Start of Block

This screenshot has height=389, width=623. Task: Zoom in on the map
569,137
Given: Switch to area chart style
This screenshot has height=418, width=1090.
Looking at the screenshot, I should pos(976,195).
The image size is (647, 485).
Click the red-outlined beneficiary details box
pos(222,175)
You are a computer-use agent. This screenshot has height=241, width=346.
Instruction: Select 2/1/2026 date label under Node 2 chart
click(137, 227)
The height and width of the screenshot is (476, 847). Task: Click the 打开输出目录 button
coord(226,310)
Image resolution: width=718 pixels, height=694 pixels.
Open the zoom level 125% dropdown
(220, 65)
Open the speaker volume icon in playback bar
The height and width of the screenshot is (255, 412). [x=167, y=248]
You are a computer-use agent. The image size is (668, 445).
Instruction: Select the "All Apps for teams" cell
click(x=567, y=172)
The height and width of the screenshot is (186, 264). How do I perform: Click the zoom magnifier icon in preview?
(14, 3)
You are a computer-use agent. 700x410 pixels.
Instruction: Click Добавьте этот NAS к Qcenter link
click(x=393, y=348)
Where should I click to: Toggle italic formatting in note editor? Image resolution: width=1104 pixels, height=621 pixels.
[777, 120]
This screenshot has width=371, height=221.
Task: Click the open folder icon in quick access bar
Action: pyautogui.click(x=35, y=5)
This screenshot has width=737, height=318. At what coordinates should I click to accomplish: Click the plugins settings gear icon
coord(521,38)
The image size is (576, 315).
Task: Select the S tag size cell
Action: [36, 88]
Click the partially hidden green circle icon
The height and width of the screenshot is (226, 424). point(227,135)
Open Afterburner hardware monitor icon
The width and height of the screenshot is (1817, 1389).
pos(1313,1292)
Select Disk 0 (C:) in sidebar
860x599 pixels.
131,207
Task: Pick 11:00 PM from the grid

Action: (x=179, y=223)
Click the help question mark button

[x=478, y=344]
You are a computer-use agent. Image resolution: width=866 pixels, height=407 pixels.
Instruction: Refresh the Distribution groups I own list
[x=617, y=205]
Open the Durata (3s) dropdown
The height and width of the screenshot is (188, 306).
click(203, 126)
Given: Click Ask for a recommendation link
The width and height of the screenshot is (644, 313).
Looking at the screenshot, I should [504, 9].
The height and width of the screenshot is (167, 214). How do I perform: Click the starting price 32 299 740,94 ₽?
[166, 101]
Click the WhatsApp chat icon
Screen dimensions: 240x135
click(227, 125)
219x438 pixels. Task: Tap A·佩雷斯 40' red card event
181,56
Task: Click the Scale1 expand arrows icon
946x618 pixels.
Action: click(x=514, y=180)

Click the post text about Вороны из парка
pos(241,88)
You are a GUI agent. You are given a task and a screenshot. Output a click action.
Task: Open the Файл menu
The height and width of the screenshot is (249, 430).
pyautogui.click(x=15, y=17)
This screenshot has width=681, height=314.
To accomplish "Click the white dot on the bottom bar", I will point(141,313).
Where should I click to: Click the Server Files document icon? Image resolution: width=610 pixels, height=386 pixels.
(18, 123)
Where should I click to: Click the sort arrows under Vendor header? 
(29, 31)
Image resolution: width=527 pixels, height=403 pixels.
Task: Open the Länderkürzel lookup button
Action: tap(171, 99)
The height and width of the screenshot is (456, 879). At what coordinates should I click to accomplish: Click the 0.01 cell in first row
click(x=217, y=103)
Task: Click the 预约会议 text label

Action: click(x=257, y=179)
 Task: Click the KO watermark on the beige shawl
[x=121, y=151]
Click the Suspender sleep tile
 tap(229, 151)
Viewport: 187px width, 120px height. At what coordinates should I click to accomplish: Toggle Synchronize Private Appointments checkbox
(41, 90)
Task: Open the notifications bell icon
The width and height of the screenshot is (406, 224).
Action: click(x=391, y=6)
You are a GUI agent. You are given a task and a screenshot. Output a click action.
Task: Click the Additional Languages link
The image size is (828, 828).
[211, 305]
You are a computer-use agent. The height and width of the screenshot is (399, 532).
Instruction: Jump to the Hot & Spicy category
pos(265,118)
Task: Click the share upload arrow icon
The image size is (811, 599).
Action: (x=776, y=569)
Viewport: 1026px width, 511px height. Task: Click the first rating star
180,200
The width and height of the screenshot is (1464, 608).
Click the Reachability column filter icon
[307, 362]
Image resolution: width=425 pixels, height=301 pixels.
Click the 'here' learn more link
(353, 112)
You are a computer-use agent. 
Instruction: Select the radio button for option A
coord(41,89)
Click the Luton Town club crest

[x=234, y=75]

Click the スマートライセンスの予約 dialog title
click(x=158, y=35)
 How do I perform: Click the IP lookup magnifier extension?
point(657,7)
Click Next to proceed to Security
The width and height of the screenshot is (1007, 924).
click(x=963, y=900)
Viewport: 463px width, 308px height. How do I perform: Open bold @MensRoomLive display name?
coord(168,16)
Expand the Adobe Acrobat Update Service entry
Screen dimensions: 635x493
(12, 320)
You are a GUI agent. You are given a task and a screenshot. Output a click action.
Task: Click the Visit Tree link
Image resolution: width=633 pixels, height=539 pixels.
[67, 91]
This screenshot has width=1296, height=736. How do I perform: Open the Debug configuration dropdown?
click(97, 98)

End of Block

GOAL OF THE EXERCISE:
Transcribe exactly, and only, the lines from the opening line of the records through the line containing "The image size is (647, 485).".

ANSWER:
This screenshot has height=389, width=623. Task: Zoom in on the map
569,137
Given: Switch to area chart style
This screenshot has height=418, width=1090.
Looking at the screenshot, I should pos(976,195).
The image size is (647, 485).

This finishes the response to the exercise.